Dataset entries
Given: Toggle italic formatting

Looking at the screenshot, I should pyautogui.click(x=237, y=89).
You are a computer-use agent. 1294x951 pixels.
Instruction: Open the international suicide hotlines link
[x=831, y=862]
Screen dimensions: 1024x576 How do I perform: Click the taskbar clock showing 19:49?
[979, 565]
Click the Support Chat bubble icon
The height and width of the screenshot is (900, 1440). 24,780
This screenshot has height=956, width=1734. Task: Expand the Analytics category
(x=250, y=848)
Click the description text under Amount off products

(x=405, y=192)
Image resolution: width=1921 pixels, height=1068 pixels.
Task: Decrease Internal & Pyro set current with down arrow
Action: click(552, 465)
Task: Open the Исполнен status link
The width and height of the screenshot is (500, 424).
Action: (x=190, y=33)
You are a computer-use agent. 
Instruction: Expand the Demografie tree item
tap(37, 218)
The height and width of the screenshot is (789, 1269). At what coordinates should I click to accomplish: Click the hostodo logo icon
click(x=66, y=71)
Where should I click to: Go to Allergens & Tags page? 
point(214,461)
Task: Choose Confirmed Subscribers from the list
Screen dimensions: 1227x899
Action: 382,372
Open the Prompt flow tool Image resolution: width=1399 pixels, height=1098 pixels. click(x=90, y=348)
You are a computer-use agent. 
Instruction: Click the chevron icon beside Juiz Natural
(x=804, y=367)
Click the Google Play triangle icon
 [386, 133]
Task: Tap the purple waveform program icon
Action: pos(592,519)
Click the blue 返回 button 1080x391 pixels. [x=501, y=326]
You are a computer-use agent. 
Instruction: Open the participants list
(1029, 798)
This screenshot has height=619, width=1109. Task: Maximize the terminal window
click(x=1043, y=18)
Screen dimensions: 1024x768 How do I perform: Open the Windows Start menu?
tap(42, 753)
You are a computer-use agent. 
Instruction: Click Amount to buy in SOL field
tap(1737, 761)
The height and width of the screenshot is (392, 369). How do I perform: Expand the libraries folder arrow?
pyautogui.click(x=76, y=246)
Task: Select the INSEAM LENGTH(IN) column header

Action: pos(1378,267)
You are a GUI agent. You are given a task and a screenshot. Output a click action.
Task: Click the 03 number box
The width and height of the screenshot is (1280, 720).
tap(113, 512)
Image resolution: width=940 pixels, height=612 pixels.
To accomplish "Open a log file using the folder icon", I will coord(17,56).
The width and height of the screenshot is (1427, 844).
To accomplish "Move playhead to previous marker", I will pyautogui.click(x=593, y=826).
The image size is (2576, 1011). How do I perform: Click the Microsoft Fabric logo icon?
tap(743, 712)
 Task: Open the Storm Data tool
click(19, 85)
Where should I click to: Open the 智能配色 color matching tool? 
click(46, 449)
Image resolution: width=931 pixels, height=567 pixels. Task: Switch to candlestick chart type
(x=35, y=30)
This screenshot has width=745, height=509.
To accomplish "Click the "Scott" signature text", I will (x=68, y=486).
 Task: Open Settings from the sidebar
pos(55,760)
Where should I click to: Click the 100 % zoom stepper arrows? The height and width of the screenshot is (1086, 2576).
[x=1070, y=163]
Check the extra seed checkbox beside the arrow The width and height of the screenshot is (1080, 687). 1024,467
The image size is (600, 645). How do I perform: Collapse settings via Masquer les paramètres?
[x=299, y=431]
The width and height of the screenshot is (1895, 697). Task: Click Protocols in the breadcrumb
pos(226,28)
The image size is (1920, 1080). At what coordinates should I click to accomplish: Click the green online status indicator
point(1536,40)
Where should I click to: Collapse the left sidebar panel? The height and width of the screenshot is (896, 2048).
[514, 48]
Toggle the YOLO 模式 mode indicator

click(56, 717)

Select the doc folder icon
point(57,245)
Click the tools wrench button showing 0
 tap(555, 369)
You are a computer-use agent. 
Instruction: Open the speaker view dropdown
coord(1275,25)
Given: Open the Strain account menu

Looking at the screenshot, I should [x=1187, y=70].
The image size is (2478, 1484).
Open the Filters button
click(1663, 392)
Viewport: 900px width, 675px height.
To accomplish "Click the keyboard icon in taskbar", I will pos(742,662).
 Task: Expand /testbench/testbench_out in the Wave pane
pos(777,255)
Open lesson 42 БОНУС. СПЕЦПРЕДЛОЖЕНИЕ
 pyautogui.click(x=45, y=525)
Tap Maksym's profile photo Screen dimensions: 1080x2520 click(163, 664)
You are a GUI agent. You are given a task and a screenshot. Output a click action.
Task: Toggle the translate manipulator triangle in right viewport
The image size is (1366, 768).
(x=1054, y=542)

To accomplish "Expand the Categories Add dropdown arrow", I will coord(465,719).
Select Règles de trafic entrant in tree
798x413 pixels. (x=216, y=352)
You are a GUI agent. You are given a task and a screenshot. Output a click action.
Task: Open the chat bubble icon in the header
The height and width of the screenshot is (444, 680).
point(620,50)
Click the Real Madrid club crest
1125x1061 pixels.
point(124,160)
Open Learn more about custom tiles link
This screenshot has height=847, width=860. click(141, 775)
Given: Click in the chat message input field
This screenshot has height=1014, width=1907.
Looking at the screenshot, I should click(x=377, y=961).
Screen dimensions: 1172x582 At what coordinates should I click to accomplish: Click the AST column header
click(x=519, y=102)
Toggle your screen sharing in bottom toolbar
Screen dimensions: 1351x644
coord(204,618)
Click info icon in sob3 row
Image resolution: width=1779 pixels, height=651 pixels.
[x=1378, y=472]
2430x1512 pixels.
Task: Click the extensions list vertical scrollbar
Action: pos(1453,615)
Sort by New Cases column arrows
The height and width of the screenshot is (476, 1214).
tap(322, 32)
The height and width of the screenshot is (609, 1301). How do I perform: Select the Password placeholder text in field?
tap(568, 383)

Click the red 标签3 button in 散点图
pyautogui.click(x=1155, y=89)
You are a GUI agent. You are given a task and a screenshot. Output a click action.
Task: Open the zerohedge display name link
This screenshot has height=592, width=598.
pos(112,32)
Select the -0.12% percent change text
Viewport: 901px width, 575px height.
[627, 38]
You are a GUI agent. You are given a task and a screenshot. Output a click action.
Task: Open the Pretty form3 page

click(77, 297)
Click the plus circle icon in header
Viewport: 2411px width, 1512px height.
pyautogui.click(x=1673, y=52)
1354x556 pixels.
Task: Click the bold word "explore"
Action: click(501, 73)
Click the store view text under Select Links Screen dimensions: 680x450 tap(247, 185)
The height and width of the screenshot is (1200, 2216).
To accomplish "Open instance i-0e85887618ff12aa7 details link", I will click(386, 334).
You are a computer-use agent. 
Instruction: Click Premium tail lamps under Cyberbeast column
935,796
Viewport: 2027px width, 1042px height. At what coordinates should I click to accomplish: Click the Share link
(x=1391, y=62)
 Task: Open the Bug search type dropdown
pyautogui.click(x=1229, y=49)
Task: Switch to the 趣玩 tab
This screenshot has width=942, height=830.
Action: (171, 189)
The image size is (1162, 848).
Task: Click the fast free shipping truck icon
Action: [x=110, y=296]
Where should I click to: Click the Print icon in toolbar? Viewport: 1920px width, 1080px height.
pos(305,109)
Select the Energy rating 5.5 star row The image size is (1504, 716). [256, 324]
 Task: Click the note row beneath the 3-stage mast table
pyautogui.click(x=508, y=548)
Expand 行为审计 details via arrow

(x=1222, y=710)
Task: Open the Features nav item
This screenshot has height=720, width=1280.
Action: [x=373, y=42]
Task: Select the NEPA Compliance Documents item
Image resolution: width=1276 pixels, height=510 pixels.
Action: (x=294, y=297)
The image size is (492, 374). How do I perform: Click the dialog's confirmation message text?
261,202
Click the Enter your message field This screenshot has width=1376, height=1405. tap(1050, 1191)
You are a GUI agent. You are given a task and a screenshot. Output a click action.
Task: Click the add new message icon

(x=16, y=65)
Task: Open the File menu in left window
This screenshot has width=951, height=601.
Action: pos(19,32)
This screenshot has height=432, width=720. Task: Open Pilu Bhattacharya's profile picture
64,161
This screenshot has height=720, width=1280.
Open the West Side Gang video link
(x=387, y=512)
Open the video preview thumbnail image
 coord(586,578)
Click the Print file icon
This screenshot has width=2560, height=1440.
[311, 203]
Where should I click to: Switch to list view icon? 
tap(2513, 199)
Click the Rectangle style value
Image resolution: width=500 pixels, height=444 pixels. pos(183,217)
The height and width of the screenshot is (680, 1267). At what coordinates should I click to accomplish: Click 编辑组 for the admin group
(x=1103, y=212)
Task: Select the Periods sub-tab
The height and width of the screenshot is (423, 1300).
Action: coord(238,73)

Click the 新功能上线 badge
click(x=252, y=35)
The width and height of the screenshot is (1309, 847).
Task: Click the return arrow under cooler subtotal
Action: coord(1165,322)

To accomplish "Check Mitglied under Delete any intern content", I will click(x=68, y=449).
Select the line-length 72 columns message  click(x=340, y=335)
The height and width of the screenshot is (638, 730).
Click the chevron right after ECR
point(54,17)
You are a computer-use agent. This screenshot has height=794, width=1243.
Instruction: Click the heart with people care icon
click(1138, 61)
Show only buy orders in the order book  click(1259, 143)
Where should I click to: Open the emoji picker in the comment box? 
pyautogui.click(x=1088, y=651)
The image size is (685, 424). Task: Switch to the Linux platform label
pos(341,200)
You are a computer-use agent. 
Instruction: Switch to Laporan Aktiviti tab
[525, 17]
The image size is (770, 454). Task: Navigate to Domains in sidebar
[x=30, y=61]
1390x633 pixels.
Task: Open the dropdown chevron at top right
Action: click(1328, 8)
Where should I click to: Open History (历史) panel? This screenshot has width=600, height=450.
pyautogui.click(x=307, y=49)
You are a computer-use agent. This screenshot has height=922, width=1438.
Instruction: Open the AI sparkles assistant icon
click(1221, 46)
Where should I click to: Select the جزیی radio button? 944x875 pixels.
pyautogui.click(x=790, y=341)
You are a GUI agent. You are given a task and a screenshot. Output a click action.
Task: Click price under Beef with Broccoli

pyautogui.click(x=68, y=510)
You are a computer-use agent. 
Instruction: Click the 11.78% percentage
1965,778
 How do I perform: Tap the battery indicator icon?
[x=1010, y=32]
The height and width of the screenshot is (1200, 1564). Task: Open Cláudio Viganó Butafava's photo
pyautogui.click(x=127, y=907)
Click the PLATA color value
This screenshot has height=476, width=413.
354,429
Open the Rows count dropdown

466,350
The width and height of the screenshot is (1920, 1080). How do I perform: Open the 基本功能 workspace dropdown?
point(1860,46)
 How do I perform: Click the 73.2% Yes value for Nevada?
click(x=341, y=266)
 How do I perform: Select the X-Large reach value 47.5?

#### Objective
Rewrite the data from the line containing "I will coord(465,719)." down to the line containing "point(124,160)", replacing "club crest" with "team crest" and leaving everything else the same.

#### Written reply
To accomplish "Expand the Categories Add dropdown arrow", I will coord(465,719).
Select Règles de trafic entrant in tree
798x413 pixels. (x=216, y=352)
You are a GUI agent. You are given a task and a screenshot. Output a click action.
Task: Open the chat bubble icon in the header
The height and width of the screenshot is (444, 680).
point(620,50)
Click the Real Madrid team crest
1125x1061 pixels.
point(124,160)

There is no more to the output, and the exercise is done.